En Janvier 1942, le préfet de la collaboration finit par convoquer Ernest Pérochon pour lui demander pour la dernière fois sur un ton ferme, d'accepter de soutenir la politique de Vichy. Devant un nouveau refus catégorique de l'écrivain, il lui montre la lettre de dénonciation parvenue à la Gestapo, l'accusant d'être « gaulliste, propagandiste et agitateur de la jeunesse » ; le Préfet insiste encore et s'attire une réponse cinglante: « Je préfèrerais casser ma plume ... En effet, Monsieur le Préfet, j'ai des idées bien arrêtées à ce sujet, et personne ne m'en fera changer ». L'écrivain se lève et quitte le bureau au moment où le Préfet le menace : « Eh bien, Monsieur Pérochon, vous savez désormais, à quoi vous attendre. »

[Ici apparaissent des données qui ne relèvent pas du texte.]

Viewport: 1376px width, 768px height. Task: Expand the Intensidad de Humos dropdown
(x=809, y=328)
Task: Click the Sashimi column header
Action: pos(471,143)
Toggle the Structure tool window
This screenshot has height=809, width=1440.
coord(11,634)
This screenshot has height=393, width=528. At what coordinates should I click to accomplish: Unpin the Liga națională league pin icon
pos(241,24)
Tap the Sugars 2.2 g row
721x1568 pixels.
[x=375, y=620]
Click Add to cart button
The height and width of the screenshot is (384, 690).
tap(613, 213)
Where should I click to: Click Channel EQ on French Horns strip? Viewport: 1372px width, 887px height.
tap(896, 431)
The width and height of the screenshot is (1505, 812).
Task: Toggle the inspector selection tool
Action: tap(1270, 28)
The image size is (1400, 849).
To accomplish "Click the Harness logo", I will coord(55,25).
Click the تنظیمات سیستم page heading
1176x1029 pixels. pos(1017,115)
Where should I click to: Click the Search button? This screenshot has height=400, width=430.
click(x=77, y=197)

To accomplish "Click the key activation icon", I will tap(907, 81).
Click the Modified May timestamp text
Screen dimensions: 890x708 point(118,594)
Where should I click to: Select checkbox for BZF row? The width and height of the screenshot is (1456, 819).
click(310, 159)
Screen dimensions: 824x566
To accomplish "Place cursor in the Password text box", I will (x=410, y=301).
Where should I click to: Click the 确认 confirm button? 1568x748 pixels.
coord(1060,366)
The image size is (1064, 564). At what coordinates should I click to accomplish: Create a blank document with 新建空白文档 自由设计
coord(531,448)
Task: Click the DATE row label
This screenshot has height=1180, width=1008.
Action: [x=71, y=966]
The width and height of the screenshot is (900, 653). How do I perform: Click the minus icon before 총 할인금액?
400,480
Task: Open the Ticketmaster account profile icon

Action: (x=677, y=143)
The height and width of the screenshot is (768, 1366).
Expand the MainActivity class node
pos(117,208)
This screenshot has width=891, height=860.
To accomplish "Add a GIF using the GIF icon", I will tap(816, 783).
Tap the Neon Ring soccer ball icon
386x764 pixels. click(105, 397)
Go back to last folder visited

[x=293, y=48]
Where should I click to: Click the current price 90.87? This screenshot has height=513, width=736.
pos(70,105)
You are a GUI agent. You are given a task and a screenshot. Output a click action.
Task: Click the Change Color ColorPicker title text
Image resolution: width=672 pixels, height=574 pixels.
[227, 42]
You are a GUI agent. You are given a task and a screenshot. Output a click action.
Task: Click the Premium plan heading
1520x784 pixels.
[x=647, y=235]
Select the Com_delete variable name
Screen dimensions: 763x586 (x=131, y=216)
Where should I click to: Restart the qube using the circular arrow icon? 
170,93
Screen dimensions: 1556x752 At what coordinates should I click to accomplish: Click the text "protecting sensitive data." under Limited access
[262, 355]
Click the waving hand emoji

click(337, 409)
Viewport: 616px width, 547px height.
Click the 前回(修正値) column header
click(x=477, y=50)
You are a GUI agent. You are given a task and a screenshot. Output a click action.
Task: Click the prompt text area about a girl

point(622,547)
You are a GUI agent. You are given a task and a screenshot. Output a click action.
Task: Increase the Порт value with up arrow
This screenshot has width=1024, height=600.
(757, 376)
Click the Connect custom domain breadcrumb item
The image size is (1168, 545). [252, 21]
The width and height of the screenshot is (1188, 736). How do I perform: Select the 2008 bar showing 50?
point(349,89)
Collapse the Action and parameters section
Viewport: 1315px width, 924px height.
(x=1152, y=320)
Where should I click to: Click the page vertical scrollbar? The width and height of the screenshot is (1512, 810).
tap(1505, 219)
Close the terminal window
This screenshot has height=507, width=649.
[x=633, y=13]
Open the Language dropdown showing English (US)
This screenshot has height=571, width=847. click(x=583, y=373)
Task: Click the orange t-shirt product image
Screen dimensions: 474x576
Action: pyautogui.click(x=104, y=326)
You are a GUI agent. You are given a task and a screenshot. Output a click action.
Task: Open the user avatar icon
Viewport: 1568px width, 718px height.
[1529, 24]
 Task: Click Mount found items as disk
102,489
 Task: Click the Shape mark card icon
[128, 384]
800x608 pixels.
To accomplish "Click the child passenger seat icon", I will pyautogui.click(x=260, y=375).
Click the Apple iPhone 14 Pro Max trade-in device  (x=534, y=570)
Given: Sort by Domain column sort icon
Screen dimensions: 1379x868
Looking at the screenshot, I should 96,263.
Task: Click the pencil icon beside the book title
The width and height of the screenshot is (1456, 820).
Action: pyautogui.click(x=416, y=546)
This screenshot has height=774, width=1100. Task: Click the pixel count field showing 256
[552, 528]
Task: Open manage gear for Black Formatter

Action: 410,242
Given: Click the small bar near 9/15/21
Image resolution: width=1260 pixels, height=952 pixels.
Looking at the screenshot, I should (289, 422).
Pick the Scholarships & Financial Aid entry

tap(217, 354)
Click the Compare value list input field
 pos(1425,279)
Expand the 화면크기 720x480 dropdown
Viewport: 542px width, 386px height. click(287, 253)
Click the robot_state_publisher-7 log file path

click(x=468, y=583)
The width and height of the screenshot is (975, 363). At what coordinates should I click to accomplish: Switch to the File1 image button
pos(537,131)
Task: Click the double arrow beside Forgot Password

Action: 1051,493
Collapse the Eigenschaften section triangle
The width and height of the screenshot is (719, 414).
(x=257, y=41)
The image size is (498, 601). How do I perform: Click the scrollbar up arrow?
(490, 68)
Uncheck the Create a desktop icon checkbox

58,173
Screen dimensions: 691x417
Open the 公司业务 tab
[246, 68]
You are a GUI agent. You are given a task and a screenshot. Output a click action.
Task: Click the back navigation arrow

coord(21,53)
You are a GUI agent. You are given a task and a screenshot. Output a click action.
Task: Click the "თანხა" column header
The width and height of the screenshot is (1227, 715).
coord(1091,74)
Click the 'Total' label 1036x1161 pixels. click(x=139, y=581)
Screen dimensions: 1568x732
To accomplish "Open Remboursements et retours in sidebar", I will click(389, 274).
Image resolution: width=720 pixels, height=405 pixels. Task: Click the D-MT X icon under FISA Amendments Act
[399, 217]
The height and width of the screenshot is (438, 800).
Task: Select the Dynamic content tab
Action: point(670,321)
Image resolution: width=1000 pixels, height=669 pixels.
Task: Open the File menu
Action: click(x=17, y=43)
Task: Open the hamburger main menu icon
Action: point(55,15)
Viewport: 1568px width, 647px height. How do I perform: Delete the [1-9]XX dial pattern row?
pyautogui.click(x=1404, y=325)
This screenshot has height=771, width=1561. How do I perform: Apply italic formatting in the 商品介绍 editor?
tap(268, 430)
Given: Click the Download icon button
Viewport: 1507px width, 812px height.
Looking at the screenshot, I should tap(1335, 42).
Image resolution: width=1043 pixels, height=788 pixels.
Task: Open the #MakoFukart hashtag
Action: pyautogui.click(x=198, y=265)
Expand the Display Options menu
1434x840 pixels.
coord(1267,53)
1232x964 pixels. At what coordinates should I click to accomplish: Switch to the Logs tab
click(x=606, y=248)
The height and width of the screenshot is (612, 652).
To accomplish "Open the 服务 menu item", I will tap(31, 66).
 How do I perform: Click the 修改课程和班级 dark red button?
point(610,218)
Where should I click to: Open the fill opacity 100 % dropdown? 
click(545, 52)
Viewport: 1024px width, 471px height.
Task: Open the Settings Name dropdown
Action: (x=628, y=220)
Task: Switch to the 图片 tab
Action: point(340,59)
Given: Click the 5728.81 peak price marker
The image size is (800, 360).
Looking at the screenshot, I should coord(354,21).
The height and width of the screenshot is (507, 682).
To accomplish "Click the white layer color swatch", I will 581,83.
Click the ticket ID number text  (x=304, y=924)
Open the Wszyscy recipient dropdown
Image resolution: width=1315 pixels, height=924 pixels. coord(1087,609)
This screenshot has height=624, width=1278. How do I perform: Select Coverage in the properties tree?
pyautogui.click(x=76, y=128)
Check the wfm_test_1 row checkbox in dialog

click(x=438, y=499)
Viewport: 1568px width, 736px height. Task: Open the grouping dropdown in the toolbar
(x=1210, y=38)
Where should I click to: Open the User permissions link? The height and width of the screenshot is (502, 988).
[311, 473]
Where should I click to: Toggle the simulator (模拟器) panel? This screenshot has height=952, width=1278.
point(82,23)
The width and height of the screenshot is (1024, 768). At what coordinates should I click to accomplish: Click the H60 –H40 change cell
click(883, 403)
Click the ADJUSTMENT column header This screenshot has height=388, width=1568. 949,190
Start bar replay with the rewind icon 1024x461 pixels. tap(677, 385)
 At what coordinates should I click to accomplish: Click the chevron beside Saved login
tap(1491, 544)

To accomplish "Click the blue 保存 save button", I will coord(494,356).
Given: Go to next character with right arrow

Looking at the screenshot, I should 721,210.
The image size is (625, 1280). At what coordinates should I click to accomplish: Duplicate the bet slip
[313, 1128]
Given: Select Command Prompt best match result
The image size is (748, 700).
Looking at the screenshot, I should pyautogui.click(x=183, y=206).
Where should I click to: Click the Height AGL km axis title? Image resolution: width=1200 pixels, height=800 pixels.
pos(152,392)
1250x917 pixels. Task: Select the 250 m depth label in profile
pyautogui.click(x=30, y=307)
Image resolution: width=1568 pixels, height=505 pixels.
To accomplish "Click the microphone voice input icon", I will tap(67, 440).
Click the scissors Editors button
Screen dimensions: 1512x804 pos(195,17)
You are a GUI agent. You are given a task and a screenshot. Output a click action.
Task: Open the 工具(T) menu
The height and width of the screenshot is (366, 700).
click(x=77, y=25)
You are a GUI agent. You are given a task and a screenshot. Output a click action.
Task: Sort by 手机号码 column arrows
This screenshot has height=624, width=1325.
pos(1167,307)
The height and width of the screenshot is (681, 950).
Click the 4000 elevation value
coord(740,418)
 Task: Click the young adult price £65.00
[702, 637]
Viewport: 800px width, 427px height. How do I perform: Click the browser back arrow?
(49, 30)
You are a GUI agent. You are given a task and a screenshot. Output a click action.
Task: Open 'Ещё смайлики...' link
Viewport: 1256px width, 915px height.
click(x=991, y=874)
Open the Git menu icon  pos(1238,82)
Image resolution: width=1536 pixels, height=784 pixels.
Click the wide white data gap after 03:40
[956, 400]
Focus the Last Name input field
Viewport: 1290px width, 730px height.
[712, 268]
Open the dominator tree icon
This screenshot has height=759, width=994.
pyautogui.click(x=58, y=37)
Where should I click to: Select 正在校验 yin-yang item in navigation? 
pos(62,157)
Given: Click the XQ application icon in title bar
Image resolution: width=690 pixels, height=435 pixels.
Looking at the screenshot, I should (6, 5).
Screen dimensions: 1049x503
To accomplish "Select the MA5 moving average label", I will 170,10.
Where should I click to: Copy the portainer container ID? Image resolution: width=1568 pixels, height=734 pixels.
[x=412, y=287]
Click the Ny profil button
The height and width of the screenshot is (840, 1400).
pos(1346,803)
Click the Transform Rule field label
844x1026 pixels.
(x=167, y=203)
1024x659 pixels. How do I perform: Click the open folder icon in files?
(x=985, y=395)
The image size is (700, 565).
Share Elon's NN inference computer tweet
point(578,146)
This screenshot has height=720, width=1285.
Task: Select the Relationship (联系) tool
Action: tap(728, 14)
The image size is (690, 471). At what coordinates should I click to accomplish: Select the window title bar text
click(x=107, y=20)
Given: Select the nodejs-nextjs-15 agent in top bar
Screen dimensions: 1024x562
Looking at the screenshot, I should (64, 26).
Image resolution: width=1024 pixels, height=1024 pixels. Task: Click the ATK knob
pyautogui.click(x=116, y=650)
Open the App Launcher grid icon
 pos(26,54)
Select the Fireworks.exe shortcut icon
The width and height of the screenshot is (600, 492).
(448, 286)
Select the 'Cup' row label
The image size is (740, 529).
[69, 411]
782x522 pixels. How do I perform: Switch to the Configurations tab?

La violence de la menace réveille la maladie cardiaque d'Ernest Pérochon et ce, d'autant plus qu'il la cache à sa famille.

Quelques jours plus tard, le 10 février 1942, Ernest Pérochon s'éteint, victime d'un infarctus majeur. Le Préfet interdira toute manifestation officielle pour ses obsèques, le 13 février, y compris de la part des enfants des écoles. Il demandera aux autorités locales de ne pas y assister. La population s'y rendra, par contre, en foule et un groupe d'enfants avec son institutrice déposera des fleurs, en cachette, le lendemain, sur sa tombe.